Thanks, I've never heard of memory tables before. I'm hosting it on my own server so providing I can set it up then I should be ok.

I shouldn't be sharing it across sessions though, in theory I could do it without sessions all together as I am taking it from the database. The only thing I need sessions for is to update the position of the player?

Posted

Well how can you share the positions of the players? Think that each page load is a different process, sharing basically nothing. Variables are dropped and memory re-created every time. The trick of the sessions in PHP is basically to serialize an array in a file, and restore it on the next page load. To identify the right file a cookie is passed to the browser. Now either you do your own way to handle things across the different players, or you use what the tools offer you. I would strongly suggest to use memory tables if you can, they are both fast and works the same way as normal tables.
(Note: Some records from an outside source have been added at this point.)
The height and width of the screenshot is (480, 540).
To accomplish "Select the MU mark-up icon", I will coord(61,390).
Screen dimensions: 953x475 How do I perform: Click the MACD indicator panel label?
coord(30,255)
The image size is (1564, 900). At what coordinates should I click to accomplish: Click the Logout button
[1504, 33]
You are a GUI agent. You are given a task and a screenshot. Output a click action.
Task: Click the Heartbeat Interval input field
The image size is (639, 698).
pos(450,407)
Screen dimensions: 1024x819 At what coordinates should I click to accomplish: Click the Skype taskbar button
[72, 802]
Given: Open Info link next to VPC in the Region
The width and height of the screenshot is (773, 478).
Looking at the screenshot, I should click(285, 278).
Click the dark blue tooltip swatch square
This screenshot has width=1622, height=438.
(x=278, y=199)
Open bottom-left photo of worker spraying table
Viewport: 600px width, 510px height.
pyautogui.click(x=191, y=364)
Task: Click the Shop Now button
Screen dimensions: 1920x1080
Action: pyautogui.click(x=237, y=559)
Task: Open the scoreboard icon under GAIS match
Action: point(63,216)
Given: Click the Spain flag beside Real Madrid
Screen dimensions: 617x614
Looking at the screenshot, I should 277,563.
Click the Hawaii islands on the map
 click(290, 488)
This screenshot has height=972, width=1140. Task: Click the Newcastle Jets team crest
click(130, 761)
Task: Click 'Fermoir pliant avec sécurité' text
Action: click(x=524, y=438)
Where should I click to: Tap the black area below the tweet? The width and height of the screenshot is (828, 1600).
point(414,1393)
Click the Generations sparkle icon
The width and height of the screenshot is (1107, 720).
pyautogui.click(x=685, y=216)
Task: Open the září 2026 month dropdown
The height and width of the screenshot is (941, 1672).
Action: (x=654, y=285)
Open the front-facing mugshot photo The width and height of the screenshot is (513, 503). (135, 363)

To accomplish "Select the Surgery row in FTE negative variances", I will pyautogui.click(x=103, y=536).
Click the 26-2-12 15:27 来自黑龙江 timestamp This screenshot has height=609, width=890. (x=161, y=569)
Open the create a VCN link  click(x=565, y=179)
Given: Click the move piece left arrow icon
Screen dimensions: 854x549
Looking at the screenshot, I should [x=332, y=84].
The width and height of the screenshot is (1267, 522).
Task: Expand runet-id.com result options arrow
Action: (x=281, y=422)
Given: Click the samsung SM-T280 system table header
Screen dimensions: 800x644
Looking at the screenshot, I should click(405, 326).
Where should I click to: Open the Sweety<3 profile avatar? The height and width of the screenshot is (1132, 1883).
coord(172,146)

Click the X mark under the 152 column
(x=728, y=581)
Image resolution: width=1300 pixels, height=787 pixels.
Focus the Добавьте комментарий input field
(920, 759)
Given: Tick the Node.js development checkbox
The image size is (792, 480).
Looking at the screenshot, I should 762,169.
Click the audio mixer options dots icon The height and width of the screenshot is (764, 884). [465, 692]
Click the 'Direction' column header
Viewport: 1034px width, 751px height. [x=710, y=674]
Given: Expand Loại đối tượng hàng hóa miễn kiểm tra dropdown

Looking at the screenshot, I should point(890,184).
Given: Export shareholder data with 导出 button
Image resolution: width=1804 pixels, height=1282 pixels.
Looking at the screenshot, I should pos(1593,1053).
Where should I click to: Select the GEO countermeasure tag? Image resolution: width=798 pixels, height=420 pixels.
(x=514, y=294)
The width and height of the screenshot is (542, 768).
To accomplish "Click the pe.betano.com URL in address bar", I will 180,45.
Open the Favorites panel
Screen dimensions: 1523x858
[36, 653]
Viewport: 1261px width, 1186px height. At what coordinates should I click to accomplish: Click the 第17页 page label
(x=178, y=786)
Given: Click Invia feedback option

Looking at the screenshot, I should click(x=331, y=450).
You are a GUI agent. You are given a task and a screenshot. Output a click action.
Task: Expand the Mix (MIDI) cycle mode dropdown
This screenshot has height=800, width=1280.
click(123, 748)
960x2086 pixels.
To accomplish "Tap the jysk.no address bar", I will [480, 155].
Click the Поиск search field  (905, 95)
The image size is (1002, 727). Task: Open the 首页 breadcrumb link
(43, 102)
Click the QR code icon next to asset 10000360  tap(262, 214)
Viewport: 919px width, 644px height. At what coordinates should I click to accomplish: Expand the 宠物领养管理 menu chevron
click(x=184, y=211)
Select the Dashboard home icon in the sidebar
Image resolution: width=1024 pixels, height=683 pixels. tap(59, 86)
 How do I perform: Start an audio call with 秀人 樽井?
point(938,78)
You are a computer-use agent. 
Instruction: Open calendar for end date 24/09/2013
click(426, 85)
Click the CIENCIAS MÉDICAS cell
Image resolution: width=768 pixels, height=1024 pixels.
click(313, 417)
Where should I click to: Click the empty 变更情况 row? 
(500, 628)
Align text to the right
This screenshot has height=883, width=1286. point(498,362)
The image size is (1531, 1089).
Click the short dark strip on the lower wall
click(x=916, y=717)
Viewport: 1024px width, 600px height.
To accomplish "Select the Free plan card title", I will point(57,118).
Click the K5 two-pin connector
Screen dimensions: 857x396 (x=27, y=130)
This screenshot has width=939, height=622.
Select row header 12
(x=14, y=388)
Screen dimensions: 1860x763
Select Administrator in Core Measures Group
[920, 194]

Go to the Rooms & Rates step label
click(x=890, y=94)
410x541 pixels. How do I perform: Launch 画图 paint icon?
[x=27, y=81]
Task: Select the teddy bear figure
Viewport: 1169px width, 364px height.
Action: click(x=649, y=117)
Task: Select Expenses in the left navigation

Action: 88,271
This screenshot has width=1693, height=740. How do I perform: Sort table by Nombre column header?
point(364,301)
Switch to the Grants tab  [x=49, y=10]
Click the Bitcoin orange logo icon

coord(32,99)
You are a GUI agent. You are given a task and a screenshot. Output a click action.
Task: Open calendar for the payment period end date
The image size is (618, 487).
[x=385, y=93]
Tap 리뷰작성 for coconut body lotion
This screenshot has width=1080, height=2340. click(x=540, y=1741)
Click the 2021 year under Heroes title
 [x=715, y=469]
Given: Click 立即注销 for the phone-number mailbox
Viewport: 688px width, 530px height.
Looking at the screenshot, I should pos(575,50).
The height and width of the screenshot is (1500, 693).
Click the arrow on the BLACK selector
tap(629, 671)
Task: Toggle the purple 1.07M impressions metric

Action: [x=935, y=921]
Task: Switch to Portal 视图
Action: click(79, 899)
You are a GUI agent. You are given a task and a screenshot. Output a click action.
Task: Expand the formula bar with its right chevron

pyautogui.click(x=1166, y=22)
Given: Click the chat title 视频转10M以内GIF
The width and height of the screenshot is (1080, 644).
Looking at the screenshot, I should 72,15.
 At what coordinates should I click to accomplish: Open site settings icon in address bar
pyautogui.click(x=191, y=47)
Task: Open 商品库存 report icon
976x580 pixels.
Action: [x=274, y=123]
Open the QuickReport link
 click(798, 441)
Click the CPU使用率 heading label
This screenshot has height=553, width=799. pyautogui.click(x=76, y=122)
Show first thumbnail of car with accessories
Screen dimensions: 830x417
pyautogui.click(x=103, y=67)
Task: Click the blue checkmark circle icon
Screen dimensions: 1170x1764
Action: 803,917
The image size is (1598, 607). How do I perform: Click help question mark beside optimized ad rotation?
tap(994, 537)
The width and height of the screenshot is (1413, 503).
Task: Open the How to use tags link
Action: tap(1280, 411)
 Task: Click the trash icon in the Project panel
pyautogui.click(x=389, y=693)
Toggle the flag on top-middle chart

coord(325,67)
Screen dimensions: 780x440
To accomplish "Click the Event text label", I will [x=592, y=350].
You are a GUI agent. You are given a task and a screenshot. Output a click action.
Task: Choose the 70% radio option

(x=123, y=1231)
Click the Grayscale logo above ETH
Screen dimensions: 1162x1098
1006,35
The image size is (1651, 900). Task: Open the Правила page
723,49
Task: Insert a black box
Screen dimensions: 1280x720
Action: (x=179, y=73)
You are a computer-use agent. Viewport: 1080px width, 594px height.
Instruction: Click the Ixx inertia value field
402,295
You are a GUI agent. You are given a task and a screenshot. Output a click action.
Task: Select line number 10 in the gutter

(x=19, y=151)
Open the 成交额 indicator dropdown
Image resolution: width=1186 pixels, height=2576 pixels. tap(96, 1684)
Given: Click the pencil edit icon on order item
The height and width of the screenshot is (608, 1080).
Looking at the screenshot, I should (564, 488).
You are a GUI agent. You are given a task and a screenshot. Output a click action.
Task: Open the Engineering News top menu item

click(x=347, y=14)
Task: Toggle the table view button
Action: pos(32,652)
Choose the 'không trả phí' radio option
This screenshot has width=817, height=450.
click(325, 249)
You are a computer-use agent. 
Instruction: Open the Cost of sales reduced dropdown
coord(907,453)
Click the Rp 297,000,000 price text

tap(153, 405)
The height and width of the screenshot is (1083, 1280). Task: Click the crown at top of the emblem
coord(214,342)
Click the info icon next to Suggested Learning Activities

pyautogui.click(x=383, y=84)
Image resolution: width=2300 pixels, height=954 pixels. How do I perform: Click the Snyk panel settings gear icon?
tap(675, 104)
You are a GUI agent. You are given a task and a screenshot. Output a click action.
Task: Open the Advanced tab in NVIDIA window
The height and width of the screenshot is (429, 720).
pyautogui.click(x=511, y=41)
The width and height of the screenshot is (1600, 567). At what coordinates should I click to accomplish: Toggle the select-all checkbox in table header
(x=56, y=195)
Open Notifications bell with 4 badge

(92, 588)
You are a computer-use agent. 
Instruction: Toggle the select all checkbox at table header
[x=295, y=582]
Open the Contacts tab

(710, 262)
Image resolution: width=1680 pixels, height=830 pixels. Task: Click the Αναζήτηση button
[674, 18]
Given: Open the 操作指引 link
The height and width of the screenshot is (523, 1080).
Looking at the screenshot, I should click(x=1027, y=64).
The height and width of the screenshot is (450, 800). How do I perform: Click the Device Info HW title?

Yet if you reboot the server the data inside the table is lot, but for a player position, I don't think it's such a huge issue.

Posted (edited)

I might have a slightly more efficient method to dealing with this..

You love JavaScript!

With things such as this, you'd ideally like to do as much as possible on the client's side.

Now, there's a few ways in which to cache/save the data to the user: localStorage, WebSQL and IndexedDB.

The support for WebSQL has officially been dropped, which is really sad, since it's much like a real database.

My favorite is localStorage, which is supported by almost every browser.

What you would do is create the entire map on the server-side once per player, and then pass the map to each client to be cached forever.

This is the basic principle is that the entire data set is replicated, and then only individual sub-sets of data is updated when it's actually changed.

To change the data is a problem point with PHP, as it's not a thread/daemon that can live forever - once a script has finished executing, it's done.

Some people turn to Node.js for this, but it is doable in PHP, but only on *nix where a daemon can be written and ran with success.

A kind of event processor will need to be created, which will asyncronously send updates to each client.

Sending the data to the client *was* a problem a few years back, since everything was always created in a "ping/pong" fashion(unless you had incredibly large amounts of resources to burn like Facebook). In HTML5 a new feature was introduced, EventSource: in short it's event's sent from the server to the client, without the client having to poll for it via some (ajax) request.

Now, the data sets are updated by the server on the backend, and only the "changed" data is sent back to the client(to reduce load, etc.). The thing here is to only send data that has changed. This will produce a sense of "live" data.

The client will then have to update their data sets individually, but that isn't your problem anymore, since it's the browsers responsibility.

A few problems I can think of:

1. Latency compensation will have to be done(something that's comparable to witchcraft).

2. The amount of work it requires, and the flawless execution it needs(you're server can't have sudden "hickups", or else clients will suffer).

3. Memory leaks, something like this will need to go through thorough testing for leaks(yes, even an 8GB super-ninja system will crash from JavaScript leaks, and I blame IE).

The benefits of this:

1. Very efficient if done right.

2. Minimal amount of resources needed for the server-side.

3. Server-side is nearly invisible to the end-user(client).

4. Server-side events are damn awesome.